You already know how important it is to be HIPAA compliant. A lot of businesses, including registered marijuana dispensaries, get confused about the requirements, when it comes to dealing with protected health information. It can get a little fuzzy, if you’re not privy to the big picture.
The Health Insurance Portability & Accountability Act was created in order to set a standard for safeguarding private patient information. Any entity dealing with this kind of protected health information (PHI) is required to ensure all the mandatory processes, network and physical security protocols have been put in place. Prior to these laws, there was no standard for securing PHI. As the medical, healthcare and other covered entities began to technologically advance, there was a movement away from the paper process. More and more businesses began to use electronic data systems to provide clinically based functions, answer eligibility questions and pay claims.
Keep in mind the major goal of the HIPAA compliance law is to protect the privacy of individuals’ PHI, while allowing covered businesses, including registered marijuana dispensaries, to work with new technologies. These technologies often assist and increase the efficiency and quality of the care provided. With the advance of these technologies comes increased risk of exposing PHI. Without the privacy rule, a patient’s information could very likely, without patient consent, end up being passed on to their employer.
This employer then could use the information to make personal decisions in the workplace. Another scenario could be a lender getting their hands on the patient’s health information and then using that to deny the patient’s application for a credit card, auto loan or home mortgage. In order to avoid this, it is imperative covered businesses do all they can to be HIPAA compliant.
A business associate can be any third party working with patient records and/or claims processing: accountants, attorneys, consultants, and registered marijuana dispensaries. If they service healthcare entities and have access to PHI, they are all included under HIPAA’s definition of business associates.
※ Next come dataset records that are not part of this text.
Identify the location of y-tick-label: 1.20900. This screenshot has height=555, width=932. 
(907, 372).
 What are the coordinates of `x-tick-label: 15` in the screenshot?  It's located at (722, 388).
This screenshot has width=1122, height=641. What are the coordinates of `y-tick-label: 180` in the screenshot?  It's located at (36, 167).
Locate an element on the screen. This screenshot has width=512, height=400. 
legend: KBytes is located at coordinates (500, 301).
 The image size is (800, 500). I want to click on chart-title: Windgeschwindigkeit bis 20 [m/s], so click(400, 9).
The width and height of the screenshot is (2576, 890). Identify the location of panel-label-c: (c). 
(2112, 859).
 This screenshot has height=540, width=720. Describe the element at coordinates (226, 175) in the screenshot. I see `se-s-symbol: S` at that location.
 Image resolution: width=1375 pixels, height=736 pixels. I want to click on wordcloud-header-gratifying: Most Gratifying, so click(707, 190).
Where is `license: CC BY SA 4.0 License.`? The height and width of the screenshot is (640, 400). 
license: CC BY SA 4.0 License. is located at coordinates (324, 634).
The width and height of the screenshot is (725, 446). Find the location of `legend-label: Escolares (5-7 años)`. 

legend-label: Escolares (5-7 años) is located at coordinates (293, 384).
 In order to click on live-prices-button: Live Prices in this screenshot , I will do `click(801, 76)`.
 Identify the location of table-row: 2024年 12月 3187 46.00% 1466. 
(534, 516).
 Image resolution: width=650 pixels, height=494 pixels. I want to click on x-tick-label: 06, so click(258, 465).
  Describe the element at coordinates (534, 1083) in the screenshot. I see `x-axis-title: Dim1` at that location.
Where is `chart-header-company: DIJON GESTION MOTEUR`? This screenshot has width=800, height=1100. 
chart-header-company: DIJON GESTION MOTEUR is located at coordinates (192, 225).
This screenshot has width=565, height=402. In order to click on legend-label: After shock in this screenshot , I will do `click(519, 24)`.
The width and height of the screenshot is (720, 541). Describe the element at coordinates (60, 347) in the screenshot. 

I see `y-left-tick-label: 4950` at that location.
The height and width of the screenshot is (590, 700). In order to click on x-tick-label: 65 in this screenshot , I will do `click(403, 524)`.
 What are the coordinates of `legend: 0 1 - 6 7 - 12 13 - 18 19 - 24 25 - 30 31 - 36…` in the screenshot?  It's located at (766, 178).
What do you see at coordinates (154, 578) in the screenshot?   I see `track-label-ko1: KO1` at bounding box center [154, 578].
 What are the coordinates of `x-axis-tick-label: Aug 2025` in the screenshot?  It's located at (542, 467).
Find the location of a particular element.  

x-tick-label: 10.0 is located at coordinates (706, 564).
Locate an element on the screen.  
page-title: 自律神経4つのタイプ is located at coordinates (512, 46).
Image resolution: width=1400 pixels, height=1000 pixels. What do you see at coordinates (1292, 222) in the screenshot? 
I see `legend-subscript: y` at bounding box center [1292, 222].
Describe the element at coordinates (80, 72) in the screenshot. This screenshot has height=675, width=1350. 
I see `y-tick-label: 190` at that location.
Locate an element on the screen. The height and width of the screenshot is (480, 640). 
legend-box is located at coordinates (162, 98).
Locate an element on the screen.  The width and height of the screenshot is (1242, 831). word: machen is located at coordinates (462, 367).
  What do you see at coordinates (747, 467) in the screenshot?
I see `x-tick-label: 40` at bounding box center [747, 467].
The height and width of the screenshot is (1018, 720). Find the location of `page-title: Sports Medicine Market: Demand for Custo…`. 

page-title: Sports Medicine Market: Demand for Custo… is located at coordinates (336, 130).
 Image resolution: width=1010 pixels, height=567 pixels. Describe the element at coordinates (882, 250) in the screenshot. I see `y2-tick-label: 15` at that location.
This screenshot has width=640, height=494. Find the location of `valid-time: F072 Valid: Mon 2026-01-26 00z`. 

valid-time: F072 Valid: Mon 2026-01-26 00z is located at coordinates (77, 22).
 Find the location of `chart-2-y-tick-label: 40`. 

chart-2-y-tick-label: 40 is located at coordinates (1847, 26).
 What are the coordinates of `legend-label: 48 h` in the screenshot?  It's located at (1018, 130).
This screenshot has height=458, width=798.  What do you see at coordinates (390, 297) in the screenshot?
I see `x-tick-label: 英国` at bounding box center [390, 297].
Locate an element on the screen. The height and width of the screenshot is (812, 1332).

In summary, what you want to focus on is the big picture. Covered entities are required to protect patient health information. You are allowed to disclose PHI only to business associates whose services you use, granted you obtain satisfactory assurances. Therefore, your priority is to ensure your business associates will comply with HIPAA and safeguard the PHI they are transacting with throughout your relationship. Obtaining satisfactory assurances means getting it in writing, according to HIPAA compliance guidelines.